J'aborderai maintenant la question de la compétition financière. L'Europe spatiale ne joue pas à armes égales face aux États-Unis si l'on considère les crédits publics. Et pour réjouissant que soit le prochain CFP 2021-2027, puisque la Commission européenne propose en effet d'affecter 16 milliards d'euros sur la période 2021-2027, dont près de 14,5 milliards sur la ligne Espace proprement dite, cet état de fait demeure : le budget de la seule NASA a augmenté de près de 2,5 milliards de dollars (soit le budget annuel du CNES) en l'espace de quelques années et elle devrait bénéficier pour la seule année fiscale 2019 d'un budget légèrement supérieur à 21 milliards de dollars, là où l'Union européenne propose une somme inférieure de près de 25 % sur sept ans.
À cette inégalité face à l'argent public, s'en ajoute une autre, celle liée aux nouveaux investisseurs privés, qui regardent le marché spatial comme un secteur rentable à moyen et long terme, et qui bousculent l'industrie spatiale européenne traditionnelle. L'argent public ne peut plus être dorénavant le seul financeur du secteur.

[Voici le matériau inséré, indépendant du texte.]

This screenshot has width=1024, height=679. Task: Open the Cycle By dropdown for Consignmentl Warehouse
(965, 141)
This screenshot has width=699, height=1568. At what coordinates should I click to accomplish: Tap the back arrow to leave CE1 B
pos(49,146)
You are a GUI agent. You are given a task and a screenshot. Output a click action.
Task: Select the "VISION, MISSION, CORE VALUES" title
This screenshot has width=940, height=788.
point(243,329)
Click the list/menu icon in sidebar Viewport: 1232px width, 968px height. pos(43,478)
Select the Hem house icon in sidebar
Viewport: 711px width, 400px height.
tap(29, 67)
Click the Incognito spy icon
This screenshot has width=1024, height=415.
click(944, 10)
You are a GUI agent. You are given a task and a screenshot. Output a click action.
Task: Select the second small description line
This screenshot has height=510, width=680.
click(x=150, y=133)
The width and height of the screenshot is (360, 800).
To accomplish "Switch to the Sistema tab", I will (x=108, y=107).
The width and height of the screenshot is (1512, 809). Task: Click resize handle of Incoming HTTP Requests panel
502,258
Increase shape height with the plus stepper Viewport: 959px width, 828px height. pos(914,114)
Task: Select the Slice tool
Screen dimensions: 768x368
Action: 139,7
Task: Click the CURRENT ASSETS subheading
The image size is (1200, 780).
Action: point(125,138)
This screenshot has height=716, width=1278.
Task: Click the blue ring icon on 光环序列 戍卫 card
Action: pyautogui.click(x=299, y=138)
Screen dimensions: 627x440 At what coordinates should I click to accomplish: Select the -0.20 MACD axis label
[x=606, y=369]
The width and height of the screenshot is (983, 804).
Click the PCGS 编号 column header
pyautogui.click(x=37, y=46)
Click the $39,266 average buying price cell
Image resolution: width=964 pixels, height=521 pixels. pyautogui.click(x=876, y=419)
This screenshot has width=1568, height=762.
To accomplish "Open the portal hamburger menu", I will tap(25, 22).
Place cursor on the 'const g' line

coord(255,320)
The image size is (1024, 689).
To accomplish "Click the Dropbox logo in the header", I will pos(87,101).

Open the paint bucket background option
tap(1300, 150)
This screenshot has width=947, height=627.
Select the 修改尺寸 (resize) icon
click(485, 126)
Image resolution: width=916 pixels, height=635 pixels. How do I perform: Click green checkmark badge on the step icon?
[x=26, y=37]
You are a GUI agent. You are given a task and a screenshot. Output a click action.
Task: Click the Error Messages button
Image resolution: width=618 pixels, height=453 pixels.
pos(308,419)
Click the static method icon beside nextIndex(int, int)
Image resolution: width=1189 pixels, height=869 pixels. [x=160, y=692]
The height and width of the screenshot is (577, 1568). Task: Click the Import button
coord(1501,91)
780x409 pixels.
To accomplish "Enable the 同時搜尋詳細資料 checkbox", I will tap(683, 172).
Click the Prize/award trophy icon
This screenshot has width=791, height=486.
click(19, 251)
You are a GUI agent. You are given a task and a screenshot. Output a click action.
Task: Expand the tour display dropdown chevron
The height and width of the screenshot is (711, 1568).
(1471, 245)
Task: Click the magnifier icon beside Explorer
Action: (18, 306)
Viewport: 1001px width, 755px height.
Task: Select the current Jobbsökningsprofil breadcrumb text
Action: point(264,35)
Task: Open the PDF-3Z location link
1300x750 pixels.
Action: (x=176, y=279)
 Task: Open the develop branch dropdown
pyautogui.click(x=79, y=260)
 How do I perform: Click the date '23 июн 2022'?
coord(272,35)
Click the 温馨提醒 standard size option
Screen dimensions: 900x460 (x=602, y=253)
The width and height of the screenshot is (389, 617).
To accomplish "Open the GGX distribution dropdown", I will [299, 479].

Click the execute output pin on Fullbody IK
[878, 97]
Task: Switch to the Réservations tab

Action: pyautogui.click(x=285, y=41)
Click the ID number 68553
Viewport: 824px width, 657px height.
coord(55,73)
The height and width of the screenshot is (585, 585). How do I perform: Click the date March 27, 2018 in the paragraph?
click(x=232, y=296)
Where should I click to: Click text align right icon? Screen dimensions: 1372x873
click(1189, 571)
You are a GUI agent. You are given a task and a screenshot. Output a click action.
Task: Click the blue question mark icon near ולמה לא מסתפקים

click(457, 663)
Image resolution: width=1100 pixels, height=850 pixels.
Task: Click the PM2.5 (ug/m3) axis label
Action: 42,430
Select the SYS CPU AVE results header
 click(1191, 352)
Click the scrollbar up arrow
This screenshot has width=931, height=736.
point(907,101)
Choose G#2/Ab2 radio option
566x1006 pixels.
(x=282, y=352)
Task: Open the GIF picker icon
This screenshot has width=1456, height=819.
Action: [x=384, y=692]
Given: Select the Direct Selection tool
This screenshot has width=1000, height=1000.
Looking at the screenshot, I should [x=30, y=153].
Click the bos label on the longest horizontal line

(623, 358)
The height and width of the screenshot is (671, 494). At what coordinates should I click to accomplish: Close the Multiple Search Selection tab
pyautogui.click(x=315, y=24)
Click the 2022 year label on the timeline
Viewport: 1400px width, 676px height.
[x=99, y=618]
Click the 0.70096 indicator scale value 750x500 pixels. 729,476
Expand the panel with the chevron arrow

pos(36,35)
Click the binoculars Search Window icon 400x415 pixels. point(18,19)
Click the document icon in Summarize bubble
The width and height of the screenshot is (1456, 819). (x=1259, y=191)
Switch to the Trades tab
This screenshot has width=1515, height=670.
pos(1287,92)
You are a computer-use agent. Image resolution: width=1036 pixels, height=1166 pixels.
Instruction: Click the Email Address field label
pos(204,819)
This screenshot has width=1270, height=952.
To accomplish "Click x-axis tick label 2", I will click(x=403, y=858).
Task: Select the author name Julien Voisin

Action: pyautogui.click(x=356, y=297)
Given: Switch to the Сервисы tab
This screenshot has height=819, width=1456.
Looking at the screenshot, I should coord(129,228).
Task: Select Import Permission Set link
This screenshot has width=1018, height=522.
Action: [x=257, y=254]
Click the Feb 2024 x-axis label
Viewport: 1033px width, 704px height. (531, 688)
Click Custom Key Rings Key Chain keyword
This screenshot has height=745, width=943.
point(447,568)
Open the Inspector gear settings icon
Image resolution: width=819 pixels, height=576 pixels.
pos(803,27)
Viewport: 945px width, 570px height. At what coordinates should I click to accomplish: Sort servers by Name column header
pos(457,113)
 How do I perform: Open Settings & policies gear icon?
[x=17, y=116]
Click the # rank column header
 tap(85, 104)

Enfin, je traiterai de la « compétitivité » organisationnelle. L'Europe l'a bien compris pour les lanceurs, c'est le tournant de 2012-2014 et la réorganisation industrielle pour Ariane 6 et Vega C. Les acteurs privés historiques sont aujourd'hui sortis de leur entre soi traditionnel et ont repensé leur fonctionnement pour s'adapter. Mais ce besoin de réinvention est une exigence pour tous les acteurs du spatial. Le « New Space » ne signifie pas la disparition de la puissance publique, mais au contraire une redéfinition de ses priorités, de son rôle, de ses moyens d'action. L'absence constatée de toute évolution structurelle des acteurs publics depuis 2014, chacun étant resté formellement dans son périmètre traditionnel, a un coût. La Commission européenne a pris conscience de ce décalage, sans doute plus que certains des États membres de l'Union européenne. Il est impératif que les financements des politiques spatiales européennes soient encore mieux optimisés. Aujourd'hui, l'argent privé s'intéresse au secteur spatial, mais les contraintes du retour géographique de l'ESA rendent plus difficile le développement d'une industrie compétitive quand SpaceX développe son lanceur sur un seul site alors qu'Ariane 6 se disperse sur plus de dix.